Skip to main content
Most applications only need a small part of the package. The Inference and Embeddings facades provide a fluent, immutable interface that handles provider differences behind the scenes.

Inference

The Inference class is the main entry point for LLM interactions. It encapsulates provider complexities behind a unified, fluent interface.
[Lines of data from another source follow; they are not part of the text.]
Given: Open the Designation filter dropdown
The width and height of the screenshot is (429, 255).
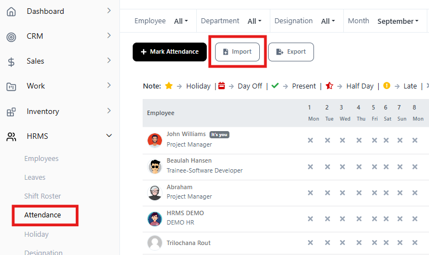Looking at the screenshot, I should [328, 21].
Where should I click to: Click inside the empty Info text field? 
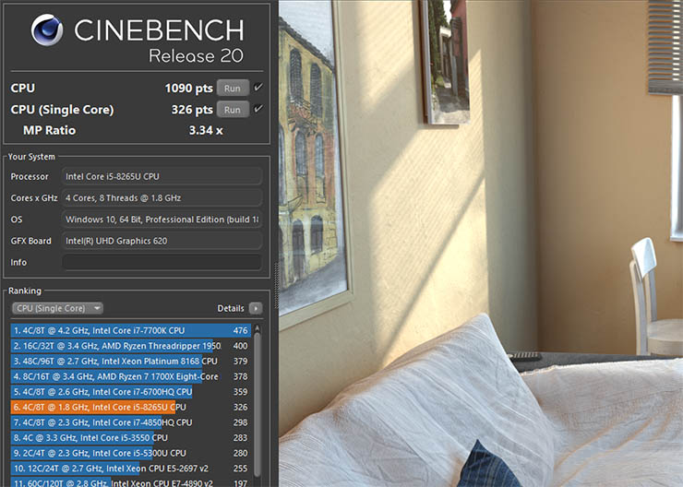click(162, 263)
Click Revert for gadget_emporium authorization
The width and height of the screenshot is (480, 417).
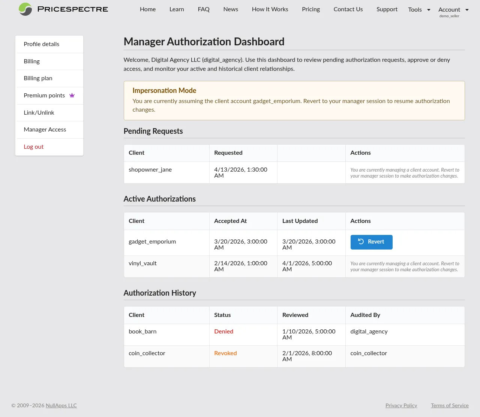(371, 242)
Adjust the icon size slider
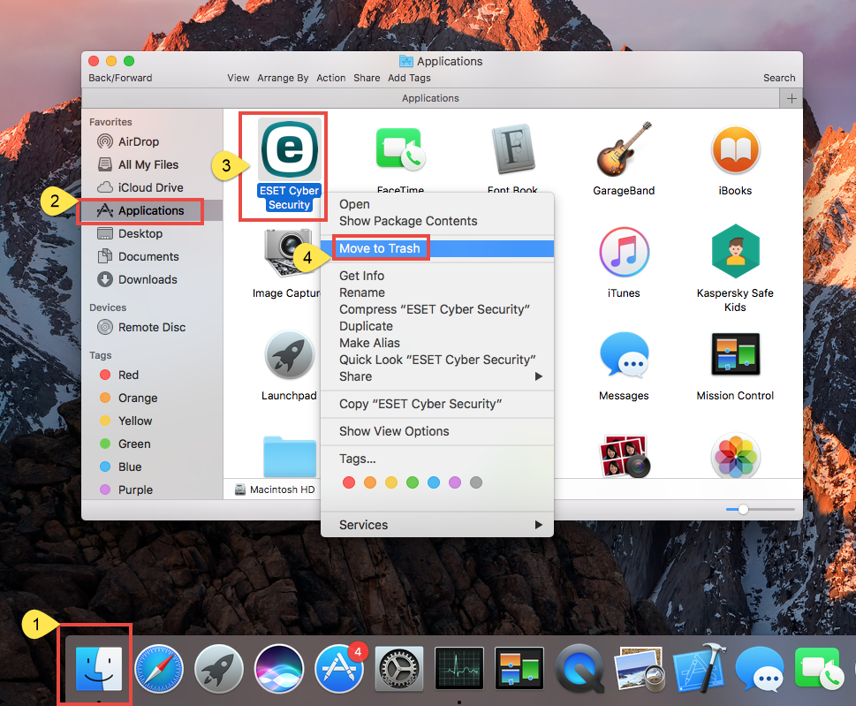The width and height of the screenshot is (856, 706). (x=745, y=508)
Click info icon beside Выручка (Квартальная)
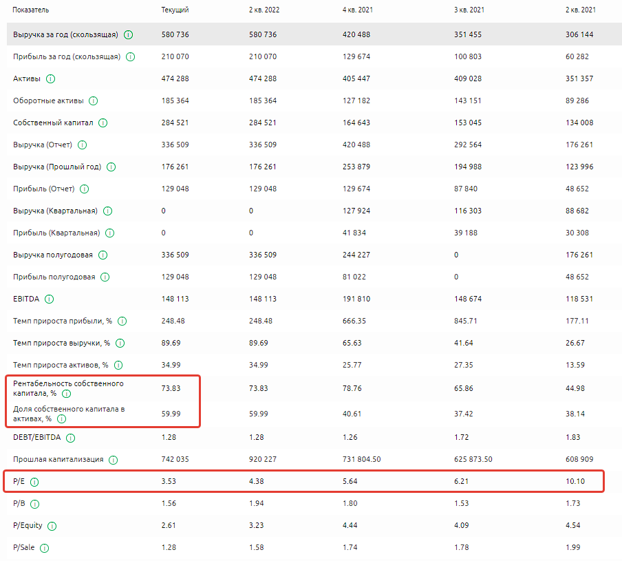 tap(107, 211)
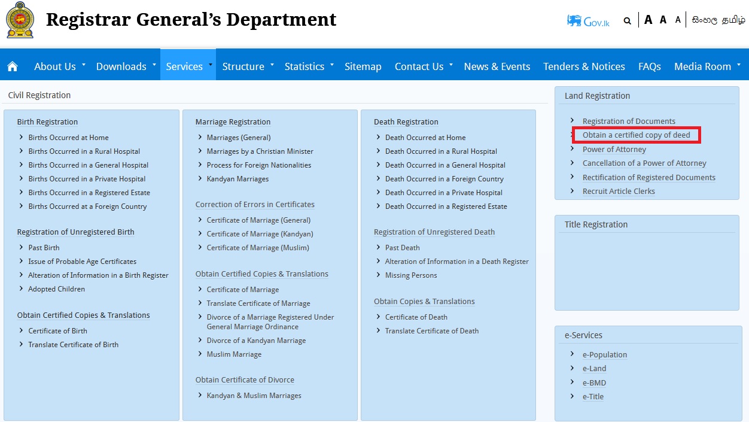The image size is (749, 422).
Task: Select the largest font size A
Action: tap(648, 20)
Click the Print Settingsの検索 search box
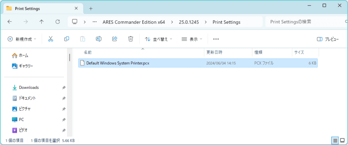This screenshot has height=145, width=348. pyautogui.click(x=306, y=22)
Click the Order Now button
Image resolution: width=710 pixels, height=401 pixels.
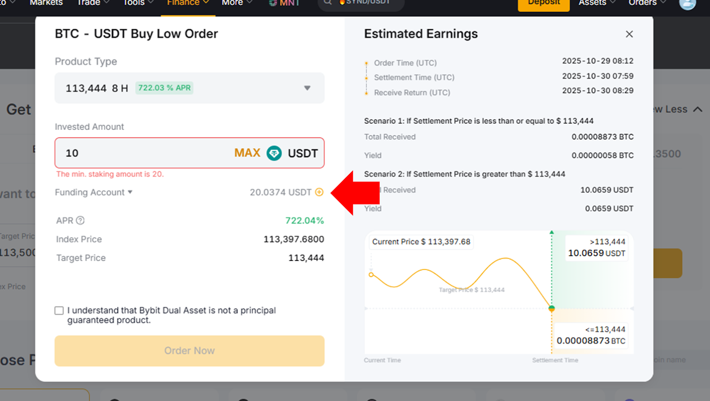[x=189, y=351]
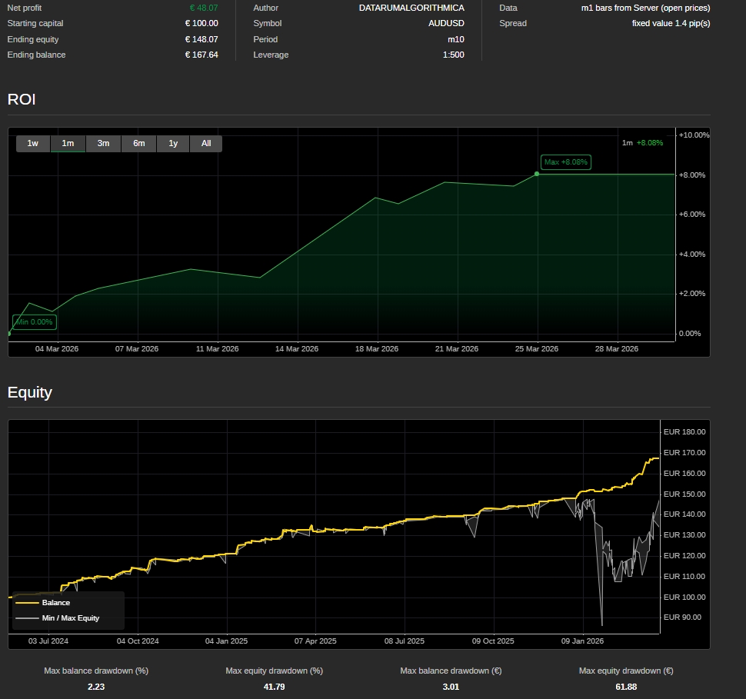The image size is (746, 699).
Task: Click the author name DATARUMALGORITHMICA
Action: coord(411,8)
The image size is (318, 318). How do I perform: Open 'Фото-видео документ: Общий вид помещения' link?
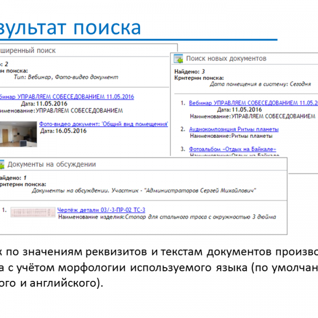point(103,123)
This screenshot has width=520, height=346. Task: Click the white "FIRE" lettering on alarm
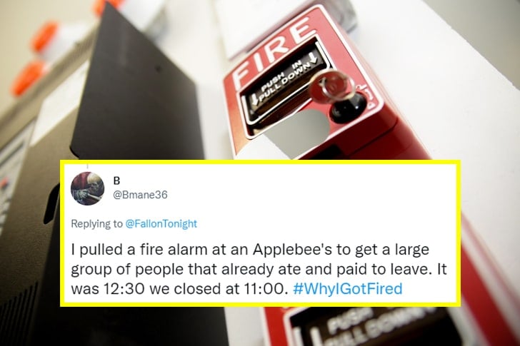click(271, 51)
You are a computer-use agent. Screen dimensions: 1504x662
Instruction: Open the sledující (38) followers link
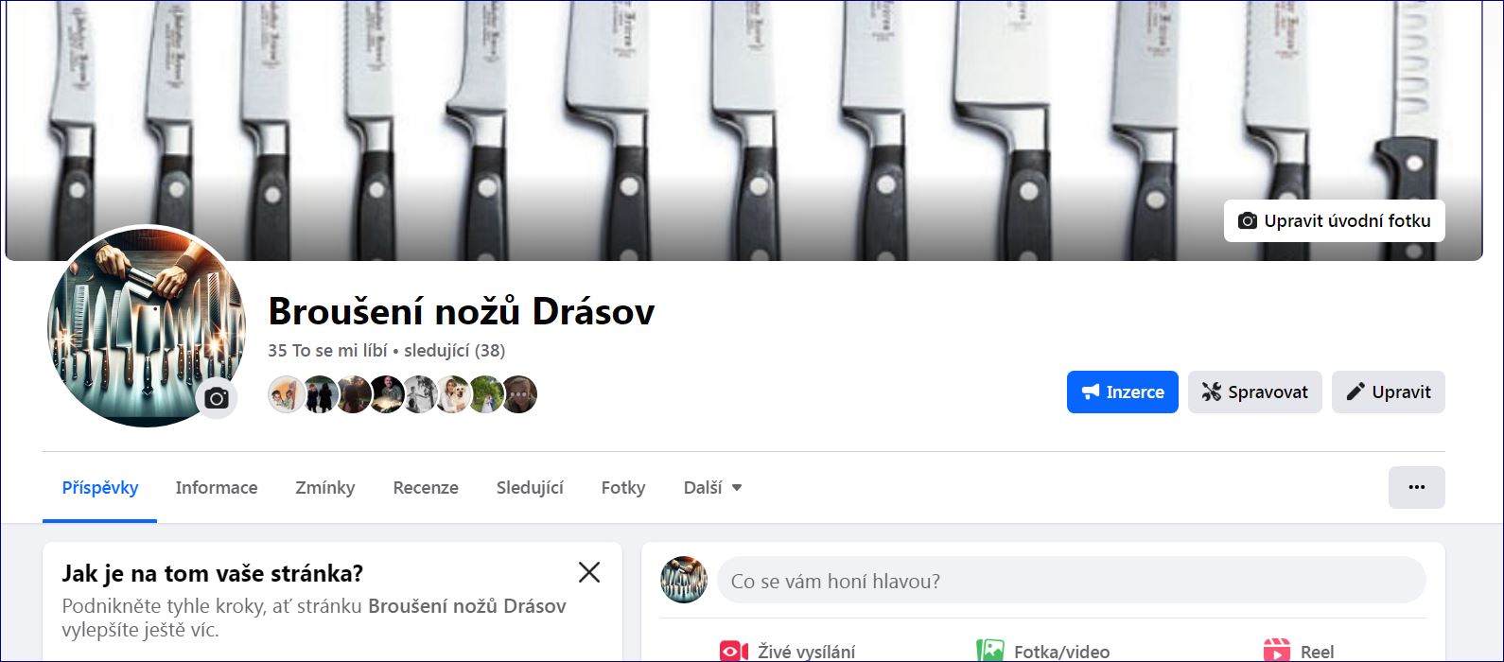pos(454,351)
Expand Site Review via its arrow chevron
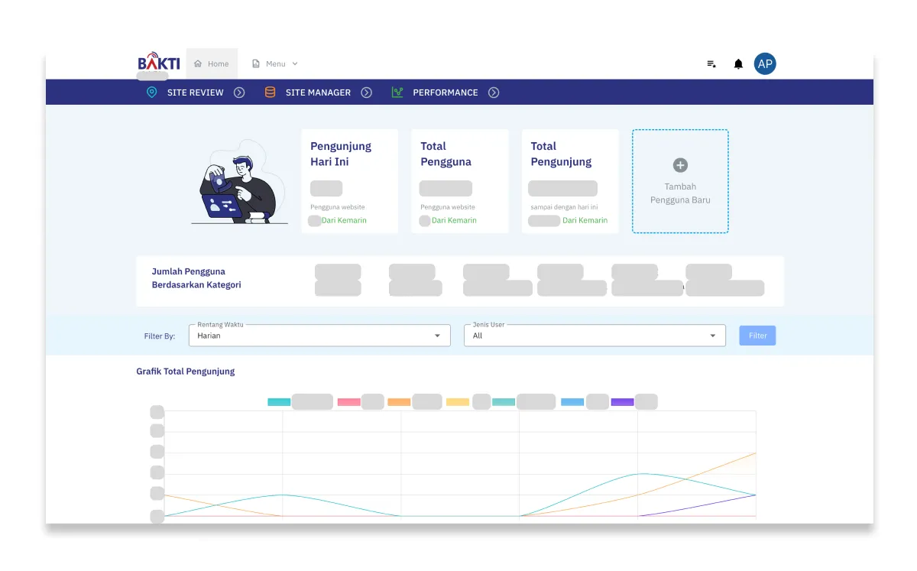The image size is (917, 571). tap(239, 92)
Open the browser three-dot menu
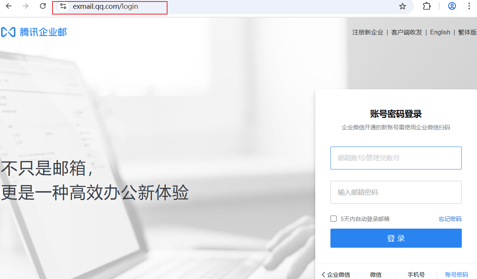This screenshot has height=279, width=477. click(469, 6)
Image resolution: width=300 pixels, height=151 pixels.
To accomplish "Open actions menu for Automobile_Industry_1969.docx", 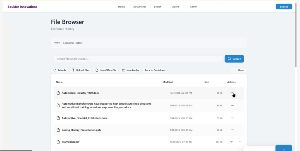I will pos(232,93).
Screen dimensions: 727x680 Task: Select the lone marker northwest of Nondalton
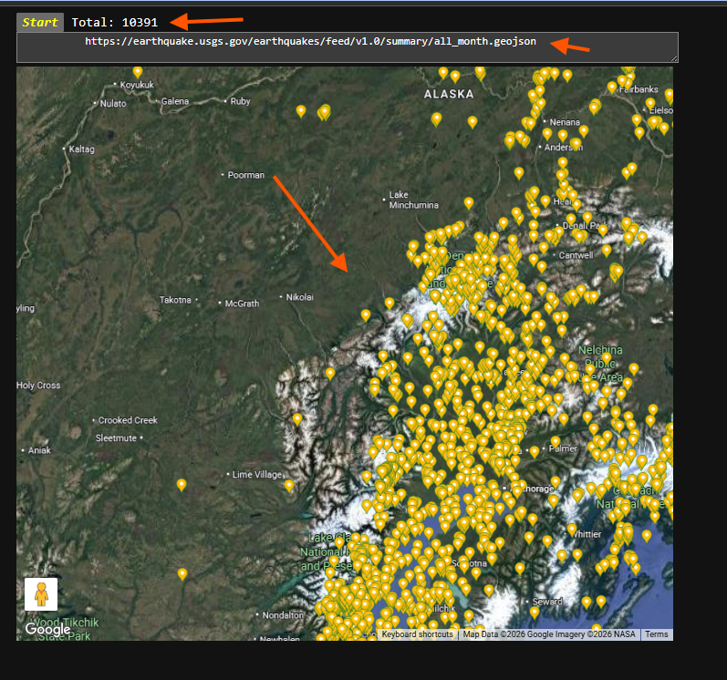tap(182, 573)
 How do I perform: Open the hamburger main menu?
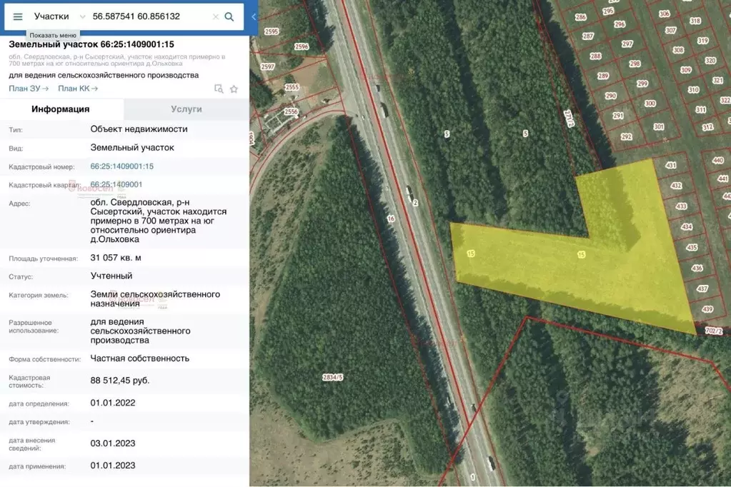18,16
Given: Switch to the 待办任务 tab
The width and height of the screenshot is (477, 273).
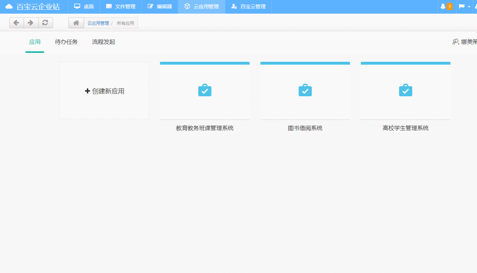Looking at the screenshot, I should [66, 42].
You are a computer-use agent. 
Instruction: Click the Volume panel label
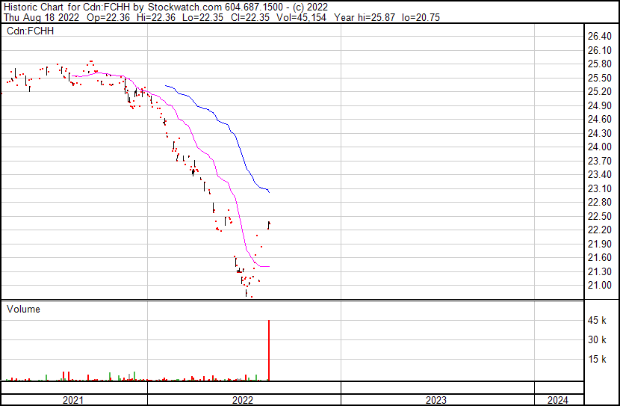[x=23, y=309]
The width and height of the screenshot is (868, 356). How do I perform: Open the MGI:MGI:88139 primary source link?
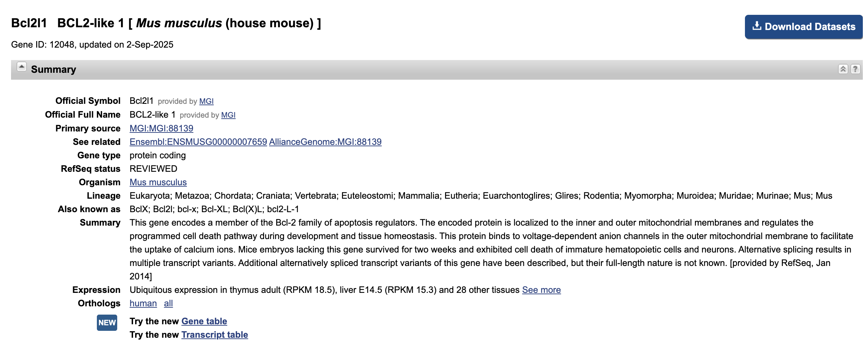pyautogui.click(x=161, y=128)
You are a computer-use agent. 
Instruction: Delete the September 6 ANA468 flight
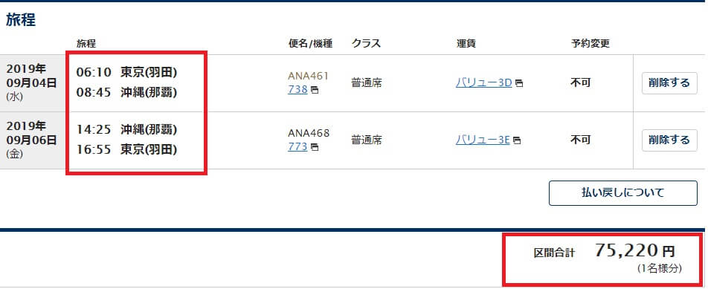(669, 140)
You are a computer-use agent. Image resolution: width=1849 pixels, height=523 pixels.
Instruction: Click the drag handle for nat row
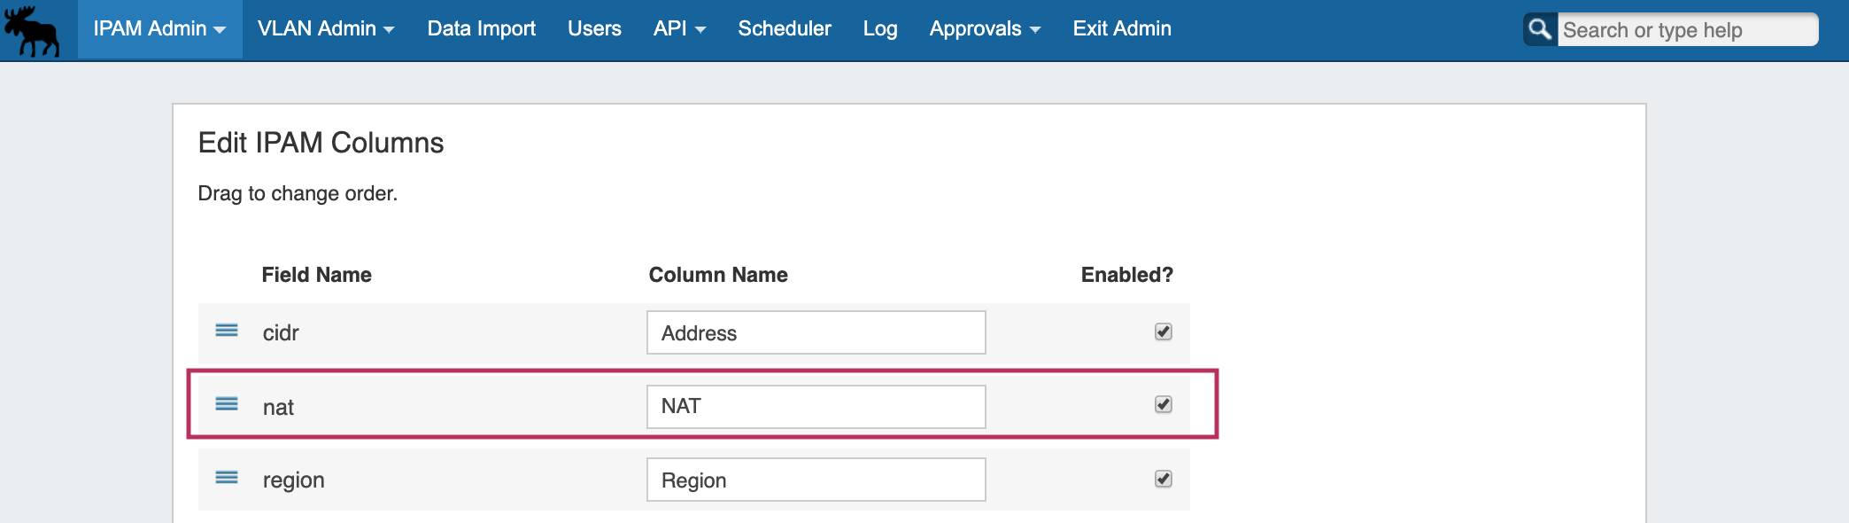(x=227, y=404)
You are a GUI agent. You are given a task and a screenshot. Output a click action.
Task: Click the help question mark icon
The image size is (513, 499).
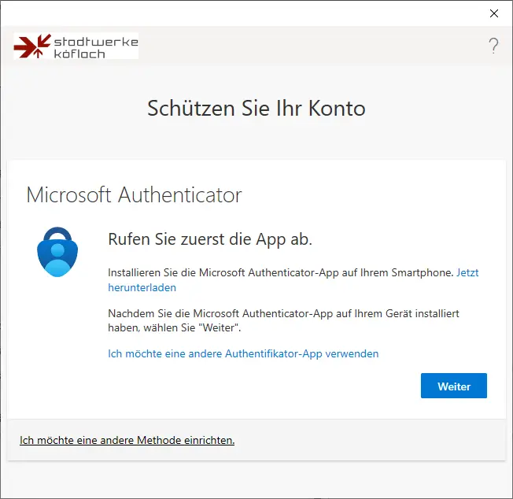[493, 46]
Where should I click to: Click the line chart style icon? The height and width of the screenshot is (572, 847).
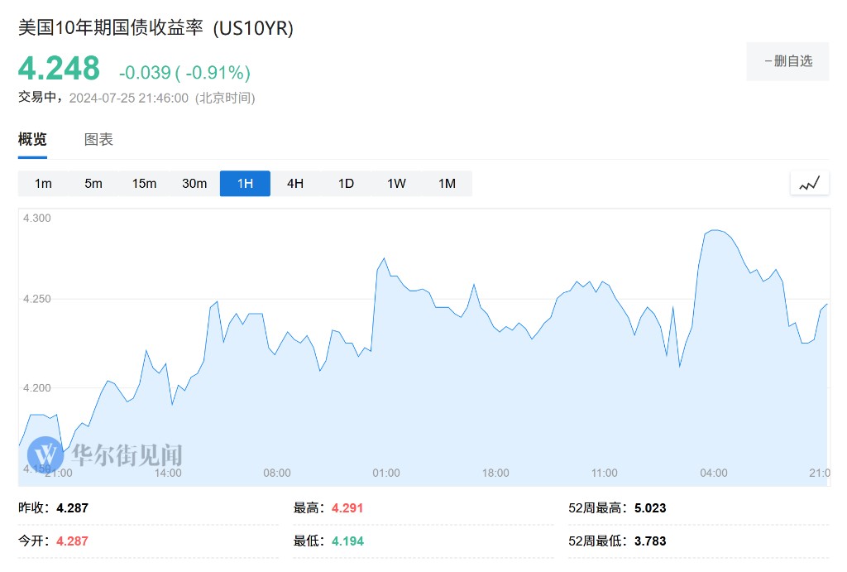coord(809,184)
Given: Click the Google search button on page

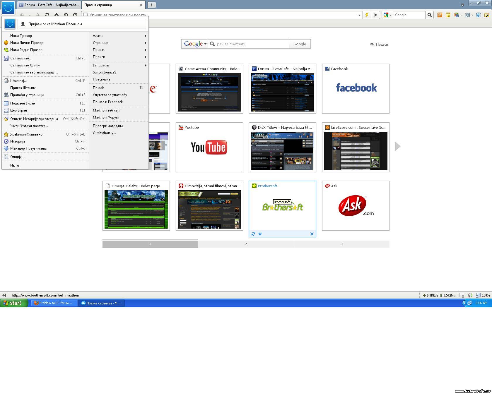Looking at the screenshot, I should [300, 44].
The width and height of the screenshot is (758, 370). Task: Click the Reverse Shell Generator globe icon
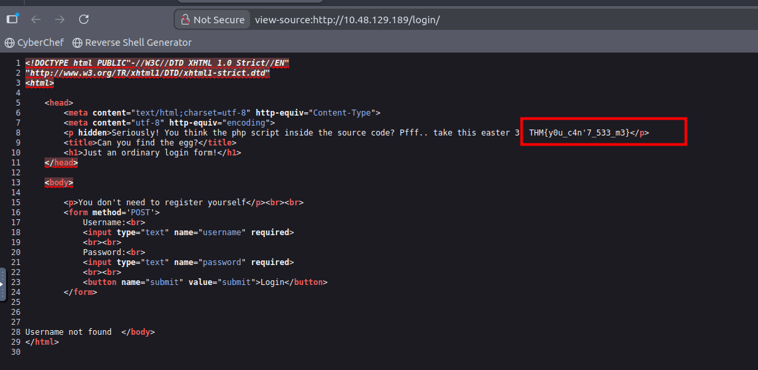(78, 43)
Namespace: Cognesy\Polyglot\Inference\Inference

Creating an Instance

Polyglot offers several ways to create an Inference instance depending on how much control you need:
use Cognesy\Polyglot\Inference\Inference;

// From a named preset (resolves config from YAML files)
$inference = Inference::using('openai');

// From an explicit config object
$inference = Inference::fromConfig($llmConfig);

// From a provider object (useful for overrides)
$inference = Inference::fromProvider($provider);

// From an already-built runtime
$inference = Inference::fromRuntime($runtime);
// @doctest id="4b63"
You can also pass a custom driver registry to using() or fromConfig() if you have registered custom drivers:
$inference = Inference::using('my-provider', drivers: $customRegistry);
// @doctest id="beff"

Building a Request

All request methods return a new immutable instance, so you can safely branch configurations:
$base = Inference::using('openai')
    ->withModel('gpt-4.1-nano')
    ->withMaxTokens(1024);

// Branch into two different requests from the same base
$response1 = $base->withMessages(Messages::fromString('Explain PHP traits.'))->get();
$response2 = $base->withMessages(Messages::fromString('Explain PHP enums.'))->get();
// @doctest id="eb5a"
Available request methods:
MethodPurpose
with(...)Set multiple parameters at once (messages, model, tools, toolChoice, responseFormat, options)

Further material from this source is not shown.